What you need to do
Lines from the line with "Viewport: 1568px width, 665px" to the line with "The height and width of the screenshot is (847, 626)." in the entries below, and only those, must be output exactly, with both ends included.

Material provided
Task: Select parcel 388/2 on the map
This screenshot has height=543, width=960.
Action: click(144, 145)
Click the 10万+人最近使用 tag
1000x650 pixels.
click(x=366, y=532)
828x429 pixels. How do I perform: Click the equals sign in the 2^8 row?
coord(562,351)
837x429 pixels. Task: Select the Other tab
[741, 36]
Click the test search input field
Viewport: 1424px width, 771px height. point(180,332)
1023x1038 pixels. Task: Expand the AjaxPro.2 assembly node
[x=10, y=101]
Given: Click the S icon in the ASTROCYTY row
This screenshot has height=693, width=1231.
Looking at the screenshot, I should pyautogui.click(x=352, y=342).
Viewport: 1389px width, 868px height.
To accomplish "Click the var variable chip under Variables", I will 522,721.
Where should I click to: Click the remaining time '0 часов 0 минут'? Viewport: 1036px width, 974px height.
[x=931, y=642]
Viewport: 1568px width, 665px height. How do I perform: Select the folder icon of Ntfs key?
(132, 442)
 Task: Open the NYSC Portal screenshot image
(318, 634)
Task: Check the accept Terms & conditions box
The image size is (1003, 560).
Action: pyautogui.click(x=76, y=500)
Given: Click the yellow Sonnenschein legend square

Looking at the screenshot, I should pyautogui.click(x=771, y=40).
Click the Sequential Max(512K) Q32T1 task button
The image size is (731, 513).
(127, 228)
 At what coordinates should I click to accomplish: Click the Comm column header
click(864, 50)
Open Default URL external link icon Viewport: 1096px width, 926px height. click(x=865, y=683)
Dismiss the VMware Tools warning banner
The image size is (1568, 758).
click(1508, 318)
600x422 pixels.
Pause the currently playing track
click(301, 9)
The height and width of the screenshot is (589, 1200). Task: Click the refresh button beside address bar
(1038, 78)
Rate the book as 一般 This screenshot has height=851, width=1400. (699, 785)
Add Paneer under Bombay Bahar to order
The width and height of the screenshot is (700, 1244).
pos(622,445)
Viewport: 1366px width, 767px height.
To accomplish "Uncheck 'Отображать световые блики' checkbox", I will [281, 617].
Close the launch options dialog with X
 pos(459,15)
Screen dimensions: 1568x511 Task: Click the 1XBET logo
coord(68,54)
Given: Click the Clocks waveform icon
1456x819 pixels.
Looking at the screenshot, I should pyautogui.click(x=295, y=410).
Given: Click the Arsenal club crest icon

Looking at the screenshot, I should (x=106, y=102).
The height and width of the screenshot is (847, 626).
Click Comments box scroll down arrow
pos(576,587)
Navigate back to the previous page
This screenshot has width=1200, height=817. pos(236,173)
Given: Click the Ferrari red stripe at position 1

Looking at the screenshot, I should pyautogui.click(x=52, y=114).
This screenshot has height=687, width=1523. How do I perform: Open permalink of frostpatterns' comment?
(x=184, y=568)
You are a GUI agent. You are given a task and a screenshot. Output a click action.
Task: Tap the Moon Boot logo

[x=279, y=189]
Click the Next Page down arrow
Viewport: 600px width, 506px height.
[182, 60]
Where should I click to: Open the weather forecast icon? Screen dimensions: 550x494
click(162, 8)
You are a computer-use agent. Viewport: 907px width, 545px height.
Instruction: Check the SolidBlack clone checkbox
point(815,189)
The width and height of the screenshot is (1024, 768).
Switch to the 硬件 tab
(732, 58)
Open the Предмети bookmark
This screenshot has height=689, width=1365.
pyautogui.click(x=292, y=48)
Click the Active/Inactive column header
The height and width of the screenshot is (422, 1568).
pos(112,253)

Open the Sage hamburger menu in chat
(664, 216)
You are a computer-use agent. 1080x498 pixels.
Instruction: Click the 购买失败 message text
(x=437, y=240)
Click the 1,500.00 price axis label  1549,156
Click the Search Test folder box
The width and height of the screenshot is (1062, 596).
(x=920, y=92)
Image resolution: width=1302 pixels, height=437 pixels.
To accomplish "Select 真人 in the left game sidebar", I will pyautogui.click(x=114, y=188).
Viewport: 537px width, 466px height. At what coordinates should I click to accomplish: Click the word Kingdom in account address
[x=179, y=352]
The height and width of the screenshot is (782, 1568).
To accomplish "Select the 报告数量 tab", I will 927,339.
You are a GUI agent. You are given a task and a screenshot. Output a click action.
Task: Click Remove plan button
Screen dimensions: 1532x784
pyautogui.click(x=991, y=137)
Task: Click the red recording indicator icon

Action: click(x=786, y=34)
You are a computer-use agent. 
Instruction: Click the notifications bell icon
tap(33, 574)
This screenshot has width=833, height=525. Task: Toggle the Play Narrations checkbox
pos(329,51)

Exercise result
Viewport: 1568px width, 665px height. How do I perform: Select the folder icon of Ntfs key?
(132, 442)
 Task: Open the NYSC Portal screenshot image
(318, 634)
Task: Check the accept Terms & conditions box
The image size is (1003, 560).
Action: pyautogui.click(x=76, y=500)
Given: Click the yellow Sonnenschein legend square

Looking at the screenshot, I should pyautogui.click(x=771, y=40).
Click the Sequential Max(512K) Q32T1 task button
The image size is (731, 513).
(127, 228)
 At what coordinates should I click to accomplish: Click the Comm column header
click(864, 50)
Open Default URL external link icon Viewport: 1096px width, 926px height. click(x=865, y=683)
Dismiss the VMware Tools warning banner
The image size is (1568, 758).
click(1508, 318)
600x422 pixels.
Pause the currently playing track
click(301, 9)
The height and width of the screenshot is (589, 1200). Task: Click the refresh button beside address bar
(1038, 78)
Rate the book as 一般 This screenshot has height=851, width=1400. (699, 785)
Add Paneer under Bombay Bahar to order
The width and height of the screenshot is (700, 1244).
pos(622,445)
Viewport: 1366px width, 767px height.
To accomplish "Uncheck 'Отображать световые блики' checkbox", I will [281, 617].
Close the launch options dialog with X
 pos(459,15)
Screen dimensions: 1568x511 Task: Click the 1XBET logo
coord(68,54)
Given: Click the Clocks waveform icon
1456x819 pixels.
Looking at the screenshot, I should pyautogui.click(x=295, y=410).
Given: Click the Arsenal club crest icon

Looking at the screenshot, I should (x=106, y=102).
The height and width of the screenshot is (847, 626).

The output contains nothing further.